Saturday, September 15, 2012

Kalila and Dimna by Ramsay Wood

Title: Kalila and Dimna: Fables of Conflict and Intrigue
Author: Ramsay Wood
Publications: Madina Publishing
Illustrator: G M Whitworth

A sequel of Kalila and Dimna: The Pancatantra Retold - Book One (reviewed here), this book picks up from where the wise Dr. Bidpai had decided to halt his storytelling at the close of the previous book.

Though majorly a continuation of the previous book, a few changes have been introduced here, which include the fact that King Dabschelim now has three children who have been told about the amazing treasure and who are also to be the beneficiaries of the knowledge. Mimosa, rather interrupt-me-not (Mimosa is also the other name for touch-me-not plant) sister of Dr. Bidpai and a superb storyteller herself, enters and takes us through most parts of the story.
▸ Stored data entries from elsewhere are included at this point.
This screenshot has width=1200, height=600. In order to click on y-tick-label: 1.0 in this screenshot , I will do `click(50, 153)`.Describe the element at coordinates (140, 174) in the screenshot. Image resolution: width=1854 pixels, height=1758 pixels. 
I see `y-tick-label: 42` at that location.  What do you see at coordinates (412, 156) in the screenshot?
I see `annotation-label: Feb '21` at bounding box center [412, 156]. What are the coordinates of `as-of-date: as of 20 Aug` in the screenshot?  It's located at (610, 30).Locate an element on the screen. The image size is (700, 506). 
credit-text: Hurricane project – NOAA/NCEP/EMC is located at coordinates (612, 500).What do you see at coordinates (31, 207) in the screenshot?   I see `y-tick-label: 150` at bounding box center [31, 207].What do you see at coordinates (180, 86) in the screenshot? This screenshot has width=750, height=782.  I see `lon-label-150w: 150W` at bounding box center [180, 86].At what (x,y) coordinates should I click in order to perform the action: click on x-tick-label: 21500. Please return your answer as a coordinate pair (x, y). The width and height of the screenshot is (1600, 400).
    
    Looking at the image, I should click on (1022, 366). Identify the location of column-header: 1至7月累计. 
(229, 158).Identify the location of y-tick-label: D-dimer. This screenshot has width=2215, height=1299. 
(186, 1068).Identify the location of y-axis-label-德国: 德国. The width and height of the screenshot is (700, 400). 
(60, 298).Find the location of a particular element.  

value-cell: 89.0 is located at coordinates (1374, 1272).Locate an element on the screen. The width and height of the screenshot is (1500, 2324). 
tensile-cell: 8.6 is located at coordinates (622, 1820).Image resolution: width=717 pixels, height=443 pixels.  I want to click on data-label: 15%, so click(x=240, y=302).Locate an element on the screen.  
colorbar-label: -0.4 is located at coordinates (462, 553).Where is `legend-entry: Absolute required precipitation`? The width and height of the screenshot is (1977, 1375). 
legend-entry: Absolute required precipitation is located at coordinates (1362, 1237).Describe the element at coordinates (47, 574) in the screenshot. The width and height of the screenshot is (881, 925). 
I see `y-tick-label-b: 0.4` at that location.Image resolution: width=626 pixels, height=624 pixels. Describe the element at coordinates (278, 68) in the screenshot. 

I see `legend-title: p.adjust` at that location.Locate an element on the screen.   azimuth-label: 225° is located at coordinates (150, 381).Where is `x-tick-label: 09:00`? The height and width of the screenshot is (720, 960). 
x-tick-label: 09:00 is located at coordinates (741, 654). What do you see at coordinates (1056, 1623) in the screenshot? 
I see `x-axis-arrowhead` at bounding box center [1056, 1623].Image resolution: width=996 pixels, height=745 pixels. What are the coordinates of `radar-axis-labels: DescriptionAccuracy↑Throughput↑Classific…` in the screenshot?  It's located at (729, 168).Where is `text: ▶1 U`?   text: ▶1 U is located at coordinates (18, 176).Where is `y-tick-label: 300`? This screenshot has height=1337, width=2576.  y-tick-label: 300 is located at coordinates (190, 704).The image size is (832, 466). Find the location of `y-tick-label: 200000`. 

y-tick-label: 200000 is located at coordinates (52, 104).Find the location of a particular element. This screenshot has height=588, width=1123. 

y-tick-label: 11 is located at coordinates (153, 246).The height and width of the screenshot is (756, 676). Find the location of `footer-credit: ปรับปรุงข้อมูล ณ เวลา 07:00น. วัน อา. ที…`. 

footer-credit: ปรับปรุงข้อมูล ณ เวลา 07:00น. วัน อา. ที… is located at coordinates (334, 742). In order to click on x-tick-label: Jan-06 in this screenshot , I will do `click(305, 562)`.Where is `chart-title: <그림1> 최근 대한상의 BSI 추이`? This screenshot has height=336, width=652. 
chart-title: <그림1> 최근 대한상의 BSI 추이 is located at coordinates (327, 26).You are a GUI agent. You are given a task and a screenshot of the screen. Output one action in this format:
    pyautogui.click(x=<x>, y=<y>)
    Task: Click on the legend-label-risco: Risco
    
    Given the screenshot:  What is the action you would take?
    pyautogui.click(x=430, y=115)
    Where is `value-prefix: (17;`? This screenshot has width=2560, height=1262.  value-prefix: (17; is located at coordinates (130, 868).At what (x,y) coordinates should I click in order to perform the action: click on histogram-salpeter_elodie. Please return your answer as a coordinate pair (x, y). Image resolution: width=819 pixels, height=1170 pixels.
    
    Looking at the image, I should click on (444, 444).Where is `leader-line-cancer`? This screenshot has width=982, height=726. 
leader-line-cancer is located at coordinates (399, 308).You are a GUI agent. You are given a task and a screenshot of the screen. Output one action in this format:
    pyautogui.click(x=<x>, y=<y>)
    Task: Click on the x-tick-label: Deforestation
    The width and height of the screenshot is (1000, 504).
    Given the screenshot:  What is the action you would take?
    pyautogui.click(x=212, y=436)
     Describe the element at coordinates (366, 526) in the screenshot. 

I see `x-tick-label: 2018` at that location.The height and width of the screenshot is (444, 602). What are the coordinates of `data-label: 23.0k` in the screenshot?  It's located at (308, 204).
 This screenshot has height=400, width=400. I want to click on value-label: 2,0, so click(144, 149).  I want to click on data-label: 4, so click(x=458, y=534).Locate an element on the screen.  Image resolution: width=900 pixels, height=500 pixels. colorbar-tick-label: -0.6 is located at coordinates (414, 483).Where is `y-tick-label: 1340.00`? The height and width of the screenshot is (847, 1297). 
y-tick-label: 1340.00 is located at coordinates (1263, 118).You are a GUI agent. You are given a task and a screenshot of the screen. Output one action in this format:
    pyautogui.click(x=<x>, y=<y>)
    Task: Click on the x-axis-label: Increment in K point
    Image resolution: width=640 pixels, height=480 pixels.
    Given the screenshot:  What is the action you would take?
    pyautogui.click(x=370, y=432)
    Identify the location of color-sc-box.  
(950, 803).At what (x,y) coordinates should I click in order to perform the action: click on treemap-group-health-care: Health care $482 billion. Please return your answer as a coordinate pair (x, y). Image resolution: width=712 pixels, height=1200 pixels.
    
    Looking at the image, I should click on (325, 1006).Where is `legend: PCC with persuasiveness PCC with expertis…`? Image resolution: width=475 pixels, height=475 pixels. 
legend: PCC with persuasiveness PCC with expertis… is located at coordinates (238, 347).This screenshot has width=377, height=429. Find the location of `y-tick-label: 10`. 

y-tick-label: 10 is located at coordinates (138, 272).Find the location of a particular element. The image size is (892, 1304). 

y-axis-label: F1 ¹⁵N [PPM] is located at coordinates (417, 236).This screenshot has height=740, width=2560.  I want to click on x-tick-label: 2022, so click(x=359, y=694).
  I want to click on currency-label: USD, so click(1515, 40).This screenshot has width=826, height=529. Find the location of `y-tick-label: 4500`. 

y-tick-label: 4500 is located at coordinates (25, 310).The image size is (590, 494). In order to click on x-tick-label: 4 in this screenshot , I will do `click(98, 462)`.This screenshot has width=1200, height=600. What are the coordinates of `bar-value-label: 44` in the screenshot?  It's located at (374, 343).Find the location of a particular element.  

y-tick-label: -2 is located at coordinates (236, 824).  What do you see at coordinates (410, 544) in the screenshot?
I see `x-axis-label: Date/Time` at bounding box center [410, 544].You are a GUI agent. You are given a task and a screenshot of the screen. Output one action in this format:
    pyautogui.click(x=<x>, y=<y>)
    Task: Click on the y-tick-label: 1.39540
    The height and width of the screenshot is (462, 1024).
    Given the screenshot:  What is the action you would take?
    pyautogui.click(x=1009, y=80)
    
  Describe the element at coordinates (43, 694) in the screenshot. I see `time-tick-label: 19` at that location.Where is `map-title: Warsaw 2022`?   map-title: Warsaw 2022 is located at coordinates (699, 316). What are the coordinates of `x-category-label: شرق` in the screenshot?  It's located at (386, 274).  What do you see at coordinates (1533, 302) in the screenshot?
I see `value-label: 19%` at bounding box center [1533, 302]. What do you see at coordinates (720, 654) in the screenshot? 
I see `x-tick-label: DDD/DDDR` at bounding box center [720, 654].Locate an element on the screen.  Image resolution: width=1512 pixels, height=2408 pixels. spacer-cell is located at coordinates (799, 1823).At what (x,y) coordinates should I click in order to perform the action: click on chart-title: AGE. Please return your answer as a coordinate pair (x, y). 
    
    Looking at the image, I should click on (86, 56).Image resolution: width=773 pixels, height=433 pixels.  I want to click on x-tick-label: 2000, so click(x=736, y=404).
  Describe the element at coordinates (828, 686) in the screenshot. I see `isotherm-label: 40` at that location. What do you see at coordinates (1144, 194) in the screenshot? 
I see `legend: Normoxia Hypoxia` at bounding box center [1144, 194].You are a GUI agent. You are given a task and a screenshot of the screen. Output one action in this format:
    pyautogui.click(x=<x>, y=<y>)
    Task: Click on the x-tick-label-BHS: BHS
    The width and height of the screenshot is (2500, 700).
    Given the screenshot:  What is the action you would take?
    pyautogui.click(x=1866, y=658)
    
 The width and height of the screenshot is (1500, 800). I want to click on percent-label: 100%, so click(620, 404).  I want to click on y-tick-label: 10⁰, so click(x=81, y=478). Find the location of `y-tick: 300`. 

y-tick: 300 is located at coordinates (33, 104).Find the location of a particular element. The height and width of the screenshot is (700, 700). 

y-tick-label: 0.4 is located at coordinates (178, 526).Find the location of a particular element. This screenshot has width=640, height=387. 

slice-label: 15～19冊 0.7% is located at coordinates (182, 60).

An amazing amalgamation of fables of personified stupid donkeys, of henpecked crocodiles, of wise, revengeful and storyteller monkeys, of normal people turned greedy, of wise idiots, and many more, the collection of stories presents an eye-opening insight into the feelings and thoughts of living creatures, both evil and gentle.

The stories, though meant to somehow relate to the rules of the conduct appropriate to the kings, give us, those far from the blue blooded races, a lot of meanings and moral lessons in ways both expressed and implied.  A micro list of the lessons I learnt includes: If we wish for something stupid and against the laws of nature, we are inviting our own doom. Exceptional greed leads to our own destruction. Blindly following the others, with putting in little logic could be tragic. A safe and strategically maintained distance and even friendship between enemies could be mutually beneficial .. and many more. How so many stories have be connected and put together as a single big story makes the work truly remarkable. 

Through the story, Mimosa comes across as a better storyteller than even Bidpai. The book completes the wise advise being given to the king, he gets his royal illustrators, calligraphers to put the stories together for us, the future generations.

To sum up: A wonderful book. An enjoyable read. An enriching experience.